At times, the language of “disability” can mask ability and agency in shaping social processes and symbolic structures. This is a testament to the hegemony of a classification system that can unwittingly erase material differences for bodies that do not conform to social norms, thus, blinding us to the agency and abilities of different bodies. Having DS may not have the same symbolic capital, or the same cultural resource of value in society at large, as it does between the students in the classroom. Whether we are formally analyzing as scholars or engaging in casual interactions with one another, we are continuously using frames of reference that are not universally shared. The language we use to organize our experiences matter, and thus has consequence. Our categories can lead our thinking in ways that hide the very common activities of people deemed uncommon.

 

Daniel Jones is a graduate student in Religious Studies at Missouri State University. His research analyzes discourses on nature, religion, and human-being.

Photo credit: Image of differently abled artist with his art from Colombo Center for Special Education was taken by Buwaneka Saranga via Flickr (CC BY 2.0)

 

3 Replies to ““I Wish I Had Down Syndrome:” On Disability, Agency, and Classification”

  1. As the mother of a son with Down syndrome (and a religious studies scholar), I have often thought in this cultural, historical moment, “I wish my son was on the spectrum.” There is so much more interest in funding research for ASD and the political and social capital of the parents of kids on the spectrum seems much stronger to me. I have never heard of my son’s peers express a wish to “have DS,” but that might be because he has never been in an environment that emphasizes the diagnosis. What you see and hear in the classroom is, of course, different from what I experience as a parent. Great observations, I’m interested to hear more about the connections that you draw on classifications.

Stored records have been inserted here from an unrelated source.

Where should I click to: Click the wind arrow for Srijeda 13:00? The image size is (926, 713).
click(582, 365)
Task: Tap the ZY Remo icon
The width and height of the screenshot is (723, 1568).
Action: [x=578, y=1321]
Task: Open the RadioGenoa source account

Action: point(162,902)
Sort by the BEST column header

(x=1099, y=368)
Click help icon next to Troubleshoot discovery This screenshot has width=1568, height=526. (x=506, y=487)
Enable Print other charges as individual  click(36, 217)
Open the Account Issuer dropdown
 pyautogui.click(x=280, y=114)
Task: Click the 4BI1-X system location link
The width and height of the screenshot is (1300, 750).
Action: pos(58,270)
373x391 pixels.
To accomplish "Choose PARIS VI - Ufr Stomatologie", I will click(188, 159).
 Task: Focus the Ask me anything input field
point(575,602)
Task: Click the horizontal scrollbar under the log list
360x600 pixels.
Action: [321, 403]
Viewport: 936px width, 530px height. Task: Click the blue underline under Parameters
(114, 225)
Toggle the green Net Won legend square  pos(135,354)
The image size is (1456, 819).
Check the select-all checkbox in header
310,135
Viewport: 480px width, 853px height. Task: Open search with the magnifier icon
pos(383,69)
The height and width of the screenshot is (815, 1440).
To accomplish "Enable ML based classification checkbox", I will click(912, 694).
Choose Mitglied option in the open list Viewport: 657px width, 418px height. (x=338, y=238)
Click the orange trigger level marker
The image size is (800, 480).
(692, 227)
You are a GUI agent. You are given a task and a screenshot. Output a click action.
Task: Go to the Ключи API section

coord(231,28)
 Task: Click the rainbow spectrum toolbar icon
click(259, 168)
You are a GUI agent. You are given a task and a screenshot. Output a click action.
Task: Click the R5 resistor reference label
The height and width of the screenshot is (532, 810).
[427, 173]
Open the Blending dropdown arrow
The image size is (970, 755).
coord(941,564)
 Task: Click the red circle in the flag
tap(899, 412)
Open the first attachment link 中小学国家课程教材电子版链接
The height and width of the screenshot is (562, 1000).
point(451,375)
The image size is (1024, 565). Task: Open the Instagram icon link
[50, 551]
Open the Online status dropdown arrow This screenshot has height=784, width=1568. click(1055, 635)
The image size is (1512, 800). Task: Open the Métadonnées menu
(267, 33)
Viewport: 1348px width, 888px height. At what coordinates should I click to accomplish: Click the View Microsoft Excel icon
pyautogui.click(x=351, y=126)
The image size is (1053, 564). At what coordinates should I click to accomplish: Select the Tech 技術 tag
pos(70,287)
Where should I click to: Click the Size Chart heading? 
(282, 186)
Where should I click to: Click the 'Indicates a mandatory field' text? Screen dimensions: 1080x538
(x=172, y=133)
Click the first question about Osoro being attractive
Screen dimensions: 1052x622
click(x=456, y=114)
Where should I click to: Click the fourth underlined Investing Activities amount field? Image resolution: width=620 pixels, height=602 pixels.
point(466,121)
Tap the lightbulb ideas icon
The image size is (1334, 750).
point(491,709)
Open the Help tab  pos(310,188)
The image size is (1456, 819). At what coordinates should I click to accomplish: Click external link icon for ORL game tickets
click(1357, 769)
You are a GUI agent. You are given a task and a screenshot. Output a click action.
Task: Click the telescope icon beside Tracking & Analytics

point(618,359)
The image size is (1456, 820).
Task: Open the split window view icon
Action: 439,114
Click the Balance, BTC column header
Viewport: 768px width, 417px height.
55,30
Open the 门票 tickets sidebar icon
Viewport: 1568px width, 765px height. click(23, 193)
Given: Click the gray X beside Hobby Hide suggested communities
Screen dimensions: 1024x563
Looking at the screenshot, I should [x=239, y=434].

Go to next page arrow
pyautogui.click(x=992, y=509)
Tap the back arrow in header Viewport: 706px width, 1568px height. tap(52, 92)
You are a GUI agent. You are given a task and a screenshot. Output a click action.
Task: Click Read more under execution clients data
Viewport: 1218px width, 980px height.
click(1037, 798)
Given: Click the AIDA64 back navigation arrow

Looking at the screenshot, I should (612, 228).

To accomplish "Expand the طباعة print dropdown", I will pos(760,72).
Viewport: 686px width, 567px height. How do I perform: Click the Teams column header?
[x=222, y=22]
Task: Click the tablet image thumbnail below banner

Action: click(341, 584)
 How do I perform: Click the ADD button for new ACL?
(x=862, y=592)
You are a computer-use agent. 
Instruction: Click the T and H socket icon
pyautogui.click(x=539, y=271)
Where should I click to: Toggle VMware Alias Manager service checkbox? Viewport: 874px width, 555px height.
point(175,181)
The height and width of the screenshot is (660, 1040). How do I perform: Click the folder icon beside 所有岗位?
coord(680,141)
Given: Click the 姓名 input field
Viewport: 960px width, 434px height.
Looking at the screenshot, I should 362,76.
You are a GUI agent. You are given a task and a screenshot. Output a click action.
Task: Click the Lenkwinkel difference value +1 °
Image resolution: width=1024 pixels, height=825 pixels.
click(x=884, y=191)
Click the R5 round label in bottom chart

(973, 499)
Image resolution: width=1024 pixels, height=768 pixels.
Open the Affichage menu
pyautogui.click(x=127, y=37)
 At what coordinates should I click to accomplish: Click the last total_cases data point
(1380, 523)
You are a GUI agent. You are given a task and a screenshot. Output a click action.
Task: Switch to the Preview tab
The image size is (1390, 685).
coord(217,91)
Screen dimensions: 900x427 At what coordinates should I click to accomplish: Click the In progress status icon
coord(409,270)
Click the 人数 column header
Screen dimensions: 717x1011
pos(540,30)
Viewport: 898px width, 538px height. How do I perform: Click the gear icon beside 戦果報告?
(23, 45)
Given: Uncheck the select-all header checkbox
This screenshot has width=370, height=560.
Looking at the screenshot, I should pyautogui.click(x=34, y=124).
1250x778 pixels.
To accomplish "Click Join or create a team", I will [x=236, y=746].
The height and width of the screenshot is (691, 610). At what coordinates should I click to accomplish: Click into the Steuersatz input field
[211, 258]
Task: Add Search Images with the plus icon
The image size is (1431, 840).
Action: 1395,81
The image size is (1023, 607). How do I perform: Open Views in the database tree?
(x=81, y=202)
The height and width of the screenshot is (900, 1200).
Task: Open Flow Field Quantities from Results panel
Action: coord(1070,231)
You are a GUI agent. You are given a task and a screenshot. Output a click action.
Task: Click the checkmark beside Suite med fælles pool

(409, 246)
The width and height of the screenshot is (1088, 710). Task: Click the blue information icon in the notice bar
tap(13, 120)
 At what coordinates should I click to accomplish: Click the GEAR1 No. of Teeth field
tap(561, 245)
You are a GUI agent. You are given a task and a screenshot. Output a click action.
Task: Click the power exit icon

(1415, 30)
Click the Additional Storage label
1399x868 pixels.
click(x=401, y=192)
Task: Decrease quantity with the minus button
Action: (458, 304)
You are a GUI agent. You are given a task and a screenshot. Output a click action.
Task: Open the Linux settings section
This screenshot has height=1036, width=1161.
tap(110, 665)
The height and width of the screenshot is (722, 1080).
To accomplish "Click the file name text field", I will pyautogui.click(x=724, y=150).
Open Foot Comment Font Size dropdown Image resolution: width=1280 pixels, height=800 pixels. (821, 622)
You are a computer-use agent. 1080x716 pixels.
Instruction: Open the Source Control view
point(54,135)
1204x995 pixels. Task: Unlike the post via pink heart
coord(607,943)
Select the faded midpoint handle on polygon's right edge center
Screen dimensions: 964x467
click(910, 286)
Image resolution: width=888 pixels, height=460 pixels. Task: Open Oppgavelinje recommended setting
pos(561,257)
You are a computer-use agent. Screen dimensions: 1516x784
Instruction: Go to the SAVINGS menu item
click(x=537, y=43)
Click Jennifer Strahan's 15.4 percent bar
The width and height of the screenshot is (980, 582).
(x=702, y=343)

  2. Amy, thank you. I agree, individuals with ASD (as well as ASD as a discourse) do get treated differently. I think that has to do with a few factors. The intersection of 1) the ability ranges that ASD and DS uniquely influence with 2) the roles that society produces through structured concepts of “the norm,” and able to contribute to the imagined possibilities of being a “contribution to society.” This is largely shaped by media, art, and intellectual discourse. In my experience, there is much more talk about professions with people who have ASD. Individuals with DS seem to be surrounded by talk of what they can’t do, as opposed to what they can do. Individuals with ASD areally also surrounded with talk of DISability, instead of ability; though, I think less so. I want to communicate that I do not mean to trivialize the very real challenges that certain bodies present, or to place one as more so than the other. Rather, I think that how we talk about these respective classifications has real consequence. I hope that I communicated that well. Thoughts?

  3. BTW, tonight’s episode of Switched at Birth, of Freeform, had a fascinating representation of individuals with DS and agency.